Is this really "unlike most databases"? I remember MySQL posting profiling data years ago showing that for looking up by primary-key, 3/4 of the time was spent parsing SQL. (They went on to introduce support for querying with the Memcached protocol to address this)

ijpoijpoihpiuoh · on Oct 7, 2019

That's really surprising if true, considering the SQL should only need to be parsed once.

    SELECT foo FROM Table WHERE key = @mykey;

Then you bind the parameter to whatever you're interested in.

lmm · on Oct 8, 2019

Prepared statements are per-connection and a lot of time you want to use connections from a single pool that's used for all you different queries, so you can't really use them.

ijpoijpoihpiuoh · on Oct 8, 2019

Even with that, the SQL would be parsed once per connection? So, the costs should be de minimis, unless the benchmark were short indeed?

lmm · on Oct 8, 2019

> Even with that, the SQL would be parsed once per connection?

In a webserver-like context it's once per query one way or another - the server process is stateless-ish between page loads, so each page load is either a from-scratch connection or a connection taken from a pool, but even if you're pooling you can't use prepared statements in practice (you can't leave a prepared statement on a connection that you return to the pool because you'll eventually exhaust the database server's memory that way, and you'd have to resubmit the prepared statement every time you took a connection out of the pool anyway because there's no way to know whether this connection has run this page already or not).

If you assume a page that's just displaying one database row, which is not the only use case but a common one, then each page load is one query and that query will have to be parsed for each page load, short of doing something like building a global set of all your application's queries and having your connection-pool logic initialise them for each connection.

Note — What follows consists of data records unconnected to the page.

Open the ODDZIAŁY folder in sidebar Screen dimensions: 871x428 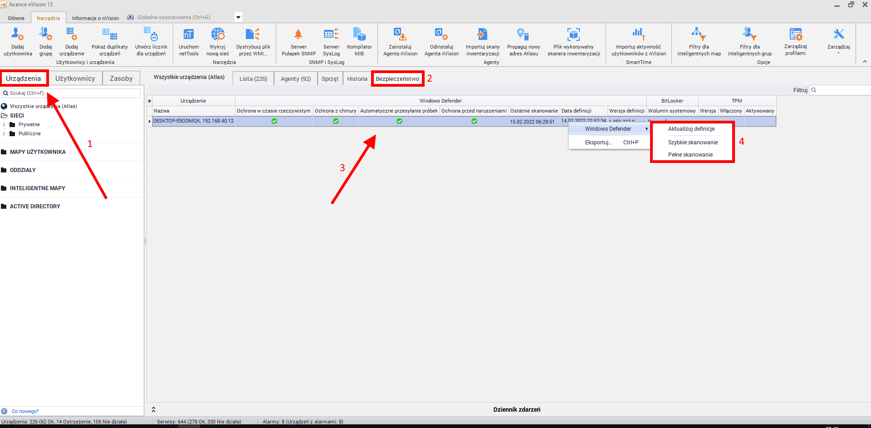click(x=23, y=170)
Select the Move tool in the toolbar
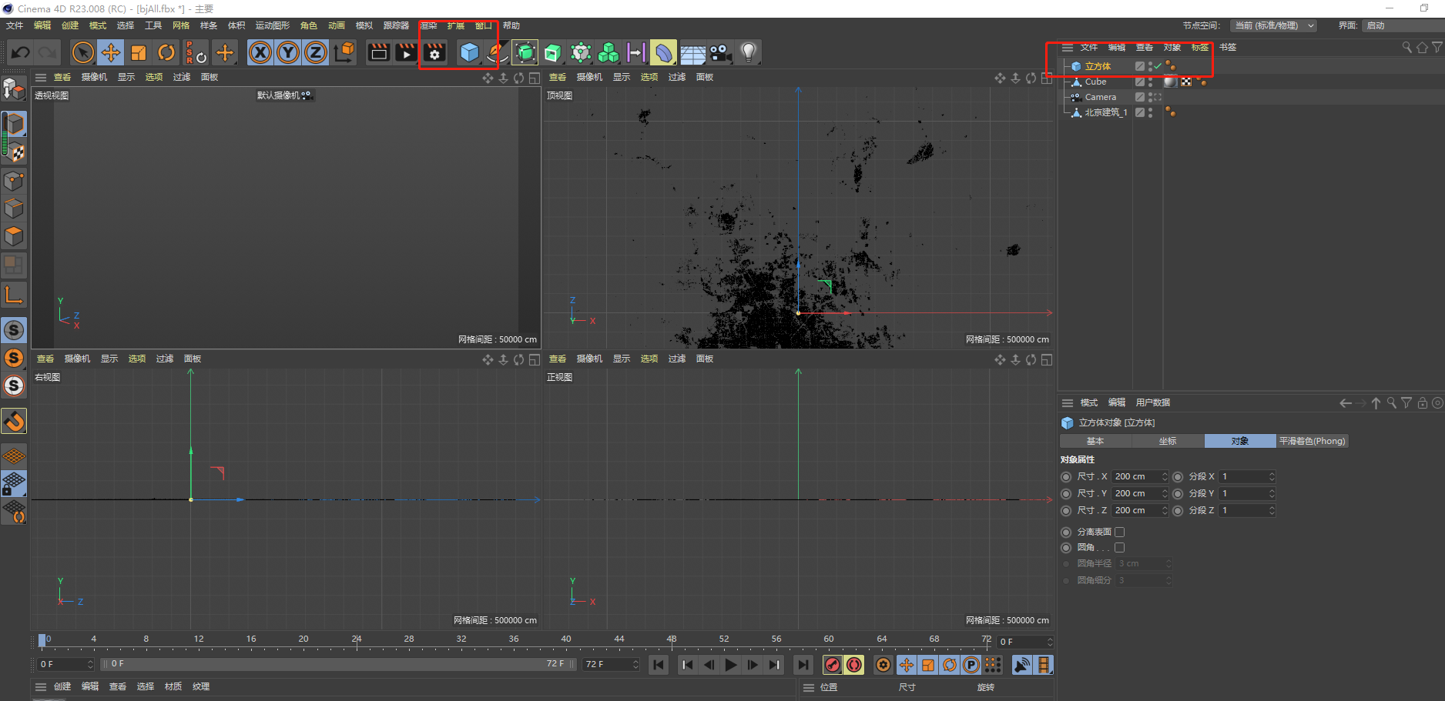Viewport: 1445px width, 701px height. (x=110, y=52)
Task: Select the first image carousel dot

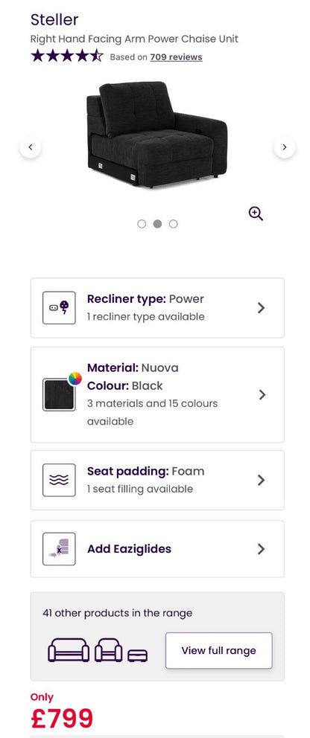Action: pos(142,224)
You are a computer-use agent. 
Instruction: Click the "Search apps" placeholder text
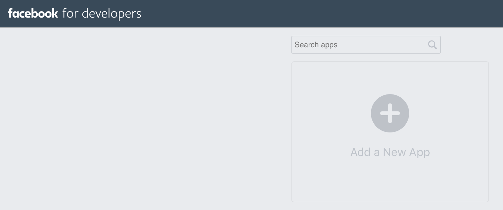(316, 45)
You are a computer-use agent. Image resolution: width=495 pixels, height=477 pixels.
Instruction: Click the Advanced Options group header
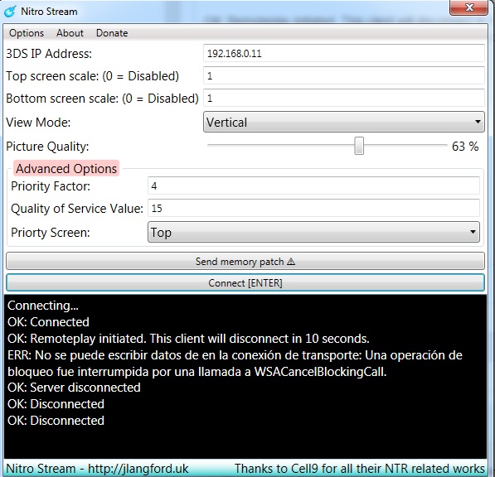coord(66,168)
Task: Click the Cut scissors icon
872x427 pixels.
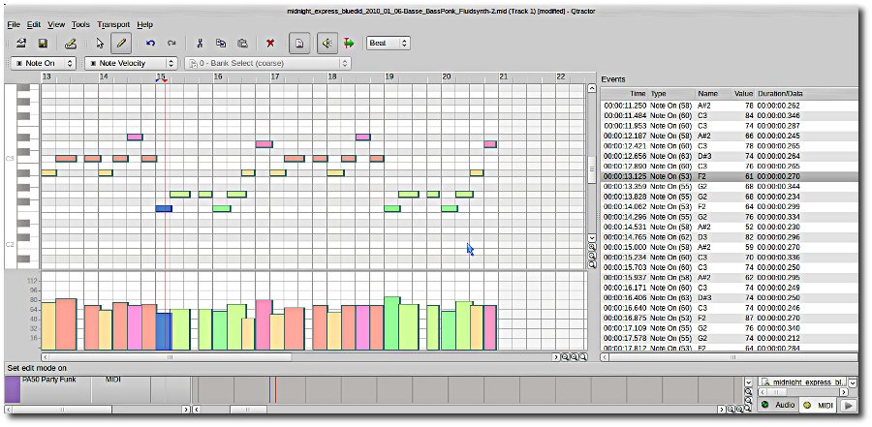Action: [x=200, y=44]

ijpoijpoihpiuoh · on Oct 8, 2019

In a database product I'm familiar with, the prepared statements are cached according to their content and those cached objects are shared between connections. Only if they fall out of the cache do they have to be re-parsed. I had assumed that's how all databases worked.

I'm somewhat surprised at the mechanism you're describing, but now I read the documentation it does seem to be the case. I wonder if a small piece of middle-ware might be sufficient to replicate the behavior I'm describing on a connection pool, and whether that would be desirable.

graycat · on Oct 7, 2019

See my post for essentially a "binary" interface: For my key-value store (I wrote because I thought that writing the code would be faster than understanding Redis, :-)), a client uses just standard TCP/IP sockets to send a byte array. The array has the serialization of an instance of a class. Then my key-value store receives the byte array and deserializes to get a copy of the client's instance of the class. So, with the byte array, maybe can count the interface as "binary"? I'm unsure of the speed of de/serialization.